5. April 2020

Thoughts on Model Thinking: a smörgåsbord

A review of Scott Page’s Model Thinking course, which has been overall entertaining, inspiring, informative albeit at times a bit repetitive when going through arithmetics. If you are interested in trying to make sense out of the complex world around you, this course might be for you.

Model Thinking, by Scott Page of the University of Michigan, has been my online course #29 since 2015. Looking back, I am realizing now how many of these courses were either focused on or building on models: models used in machine learning, models used in economics, banking, finance. But I have not taken a course like Model Thinking since I left university.

What is this course about? Model Thinking covers many models, but not necessarily in depth; or otherwise it would not have fit into a twelve weeks course: segregation models, contagion models (on topic these days), percolation models, economic growth models, preference aggregation, spatial choice models, urn models, network models, random walk models, skill & luck models, and several models from game theory to mention a few. It is a smörgåsbord of models.

None of the lectures go into a lot of depth. But Scott Page stresses the point that it is important to have a variety of models to choose from, and to understand the assumptions that each of the models make; and possibly to choose multiple models for a given application. In that sense, the course delivers.

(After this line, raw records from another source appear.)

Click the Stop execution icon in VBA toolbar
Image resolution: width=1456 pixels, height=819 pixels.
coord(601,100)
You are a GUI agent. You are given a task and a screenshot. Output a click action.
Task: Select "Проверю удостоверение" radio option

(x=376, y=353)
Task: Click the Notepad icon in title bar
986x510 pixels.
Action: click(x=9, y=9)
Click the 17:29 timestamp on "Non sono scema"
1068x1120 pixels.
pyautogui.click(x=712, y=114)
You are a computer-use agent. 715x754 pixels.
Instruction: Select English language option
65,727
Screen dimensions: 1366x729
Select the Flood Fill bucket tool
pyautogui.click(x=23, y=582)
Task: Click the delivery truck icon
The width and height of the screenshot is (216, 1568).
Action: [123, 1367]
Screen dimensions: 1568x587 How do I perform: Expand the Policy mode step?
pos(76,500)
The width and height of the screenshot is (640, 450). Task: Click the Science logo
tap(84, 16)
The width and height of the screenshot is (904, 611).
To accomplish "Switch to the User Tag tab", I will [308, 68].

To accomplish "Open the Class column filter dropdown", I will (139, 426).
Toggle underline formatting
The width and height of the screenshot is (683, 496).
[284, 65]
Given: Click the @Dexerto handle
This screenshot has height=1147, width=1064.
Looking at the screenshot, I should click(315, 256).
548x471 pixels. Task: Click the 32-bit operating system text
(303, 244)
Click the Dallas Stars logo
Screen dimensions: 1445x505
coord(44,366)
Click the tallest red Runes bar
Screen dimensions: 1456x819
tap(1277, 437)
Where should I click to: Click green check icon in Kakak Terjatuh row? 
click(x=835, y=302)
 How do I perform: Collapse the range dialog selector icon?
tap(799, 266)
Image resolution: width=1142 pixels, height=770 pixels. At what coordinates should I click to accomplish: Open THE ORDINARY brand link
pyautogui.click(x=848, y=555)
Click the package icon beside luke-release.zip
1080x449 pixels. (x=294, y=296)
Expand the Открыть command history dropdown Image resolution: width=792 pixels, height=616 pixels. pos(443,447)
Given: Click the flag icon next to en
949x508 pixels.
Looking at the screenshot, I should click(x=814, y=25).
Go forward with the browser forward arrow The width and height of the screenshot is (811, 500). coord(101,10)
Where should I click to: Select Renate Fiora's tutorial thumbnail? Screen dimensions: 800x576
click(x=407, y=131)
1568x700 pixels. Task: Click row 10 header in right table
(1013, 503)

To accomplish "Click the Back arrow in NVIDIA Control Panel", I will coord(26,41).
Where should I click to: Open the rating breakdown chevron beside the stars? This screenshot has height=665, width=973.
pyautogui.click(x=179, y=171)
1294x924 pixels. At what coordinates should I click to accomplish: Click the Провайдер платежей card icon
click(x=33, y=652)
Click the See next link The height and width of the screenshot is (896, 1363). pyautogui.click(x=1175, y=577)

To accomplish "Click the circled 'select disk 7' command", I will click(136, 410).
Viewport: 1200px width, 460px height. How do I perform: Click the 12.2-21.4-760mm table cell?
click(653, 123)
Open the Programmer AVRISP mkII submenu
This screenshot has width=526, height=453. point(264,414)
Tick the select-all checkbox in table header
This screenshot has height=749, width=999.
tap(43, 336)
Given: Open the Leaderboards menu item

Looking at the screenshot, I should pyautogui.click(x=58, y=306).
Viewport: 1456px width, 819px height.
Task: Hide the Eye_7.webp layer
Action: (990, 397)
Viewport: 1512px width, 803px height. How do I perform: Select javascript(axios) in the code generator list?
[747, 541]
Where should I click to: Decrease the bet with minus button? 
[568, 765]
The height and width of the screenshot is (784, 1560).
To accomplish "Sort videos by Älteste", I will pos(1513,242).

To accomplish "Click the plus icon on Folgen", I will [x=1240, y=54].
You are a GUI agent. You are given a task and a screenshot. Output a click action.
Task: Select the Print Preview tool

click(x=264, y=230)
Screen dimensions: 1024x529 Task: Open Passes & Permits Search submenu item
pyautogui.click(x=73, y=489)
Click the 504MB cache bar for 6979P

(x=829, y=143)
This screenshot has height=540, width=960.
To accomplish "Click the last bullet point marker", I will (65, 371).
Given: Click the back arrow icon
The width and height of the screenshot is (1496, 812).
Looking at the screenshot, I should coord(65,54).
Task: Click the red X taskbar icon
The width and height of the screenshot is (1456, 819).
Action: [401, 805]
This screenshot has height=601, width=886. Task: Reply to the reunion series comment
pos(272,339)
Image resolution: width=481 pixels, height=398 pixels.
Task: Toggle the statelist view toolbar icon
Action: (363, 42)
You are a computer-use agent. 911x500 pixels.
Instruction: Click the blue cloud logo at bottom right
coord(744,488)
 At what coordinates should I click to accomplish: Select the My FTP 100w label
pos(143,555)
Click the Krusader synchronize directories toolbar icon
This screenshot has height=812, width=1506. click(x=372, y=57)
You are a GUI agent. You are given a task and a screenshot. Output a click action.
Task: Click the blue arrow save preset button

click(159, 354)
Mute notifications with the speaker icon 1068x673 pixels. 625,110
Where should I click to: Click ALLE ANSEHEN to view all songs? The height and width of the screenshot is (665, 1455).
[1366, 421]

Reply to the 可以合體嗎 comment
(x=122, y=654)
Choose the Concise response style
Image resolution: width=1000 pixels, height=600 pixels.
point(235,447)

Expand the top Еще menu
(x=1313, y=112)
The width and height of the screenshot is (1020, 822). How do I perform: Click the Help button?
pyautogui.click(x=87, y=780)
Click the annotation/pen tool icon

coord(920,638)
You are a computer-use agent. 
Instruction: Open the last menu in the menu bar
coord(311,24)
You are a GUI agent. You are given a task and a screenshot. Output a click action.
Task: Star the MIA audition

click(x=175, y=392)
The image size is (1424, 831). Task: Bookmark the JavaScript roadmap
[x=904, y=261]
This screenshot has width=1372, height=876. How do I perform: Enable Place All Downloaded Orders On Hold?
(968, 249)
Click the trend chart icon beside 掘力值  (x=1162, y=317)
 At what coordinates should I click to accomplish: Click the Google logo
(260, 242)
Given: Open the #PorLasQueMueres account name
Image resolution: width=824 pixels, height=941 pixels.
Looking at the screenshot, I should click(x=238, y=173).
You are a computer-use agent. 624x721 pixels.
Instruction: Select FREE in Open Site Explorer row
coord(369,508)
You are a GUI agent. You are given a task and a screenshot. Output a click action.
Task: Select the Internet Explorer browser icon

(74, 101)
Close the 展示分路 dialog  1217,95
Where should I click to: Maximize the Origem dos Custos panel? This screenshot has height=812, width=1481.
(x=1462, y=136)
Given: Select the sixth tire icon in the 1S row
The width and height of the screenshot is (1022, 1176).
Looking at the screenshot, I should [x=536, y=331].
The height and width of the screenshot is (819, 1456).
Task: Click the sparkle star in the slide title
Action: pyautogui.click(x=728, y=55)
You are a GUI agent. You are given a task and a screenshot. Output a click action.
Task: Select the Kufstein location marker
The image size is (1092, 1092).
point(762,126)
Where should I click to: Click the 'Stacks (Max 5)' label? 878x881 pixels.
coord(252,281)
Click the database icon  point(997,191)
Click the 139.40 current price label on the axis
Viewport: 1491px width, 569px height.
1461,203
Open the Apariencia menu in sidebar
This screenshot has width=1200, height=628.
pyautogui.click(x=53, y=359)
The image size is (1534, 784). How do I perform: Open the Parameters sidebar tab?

In several of the lessons, I felt that too much time was spent on demonstrating on how to use the model to calculate numeric results. While the first example is illustrative and I am myself a big fan of testing understanding by going through some sample calculation, the second and third time is much less interesting and I wished the time was spent on exploring other material.

There are no assignments, which I can understand given that the people participating in the course are probably coming from different fields, and it would be thus harder to come up with assignments that are a challenge for everyone. Yet, I find that modelling is something that must be practiced; hence taking the course alone without finding some real problems to solve would be entertaining but much less fruitful.

For me, I find plenty of opportunity to apply models, either at work or also for fun: examples on this blog are Modeling Swiss basic health insurance (on how to decide which insurance policy to purchase), Forecasting Ozone levels in London (predicting air pollution using exponential smoothing state space model), Statistics tell you when to stop practicing (modelling the probability of passing an exam, to save cost and effort), What probability theory tells you about starting on time (explaining why waiting for the last person to show up can be a bad idea), Motion Segmentation of RGB-D Videos via Trajectory Clustering (computer vision model to find moving objects in videos from a depth camera), Case study: when average speed matters (explaining why maximum speed isn’t the right thing to look at when calculating travel time), Clustering Crash Simulation Data with LLCA (making sense out of simulated crash tests), Computing PageRank for the Swedish Wikipedia (a network model), Recognizing Textured Planar Objects with OpenCV (recognizing objects based on models). Thus, for me the course was a very good fit for my interests.

Last but not least, I should also mention that participating in this online course is free of charge, which is pretty amazing. If you are up to learn a little bit about many models and hear what they can be used for, if you do not care too much about in-depth discussions, practical exercises, then I highly recommend you go and check it out.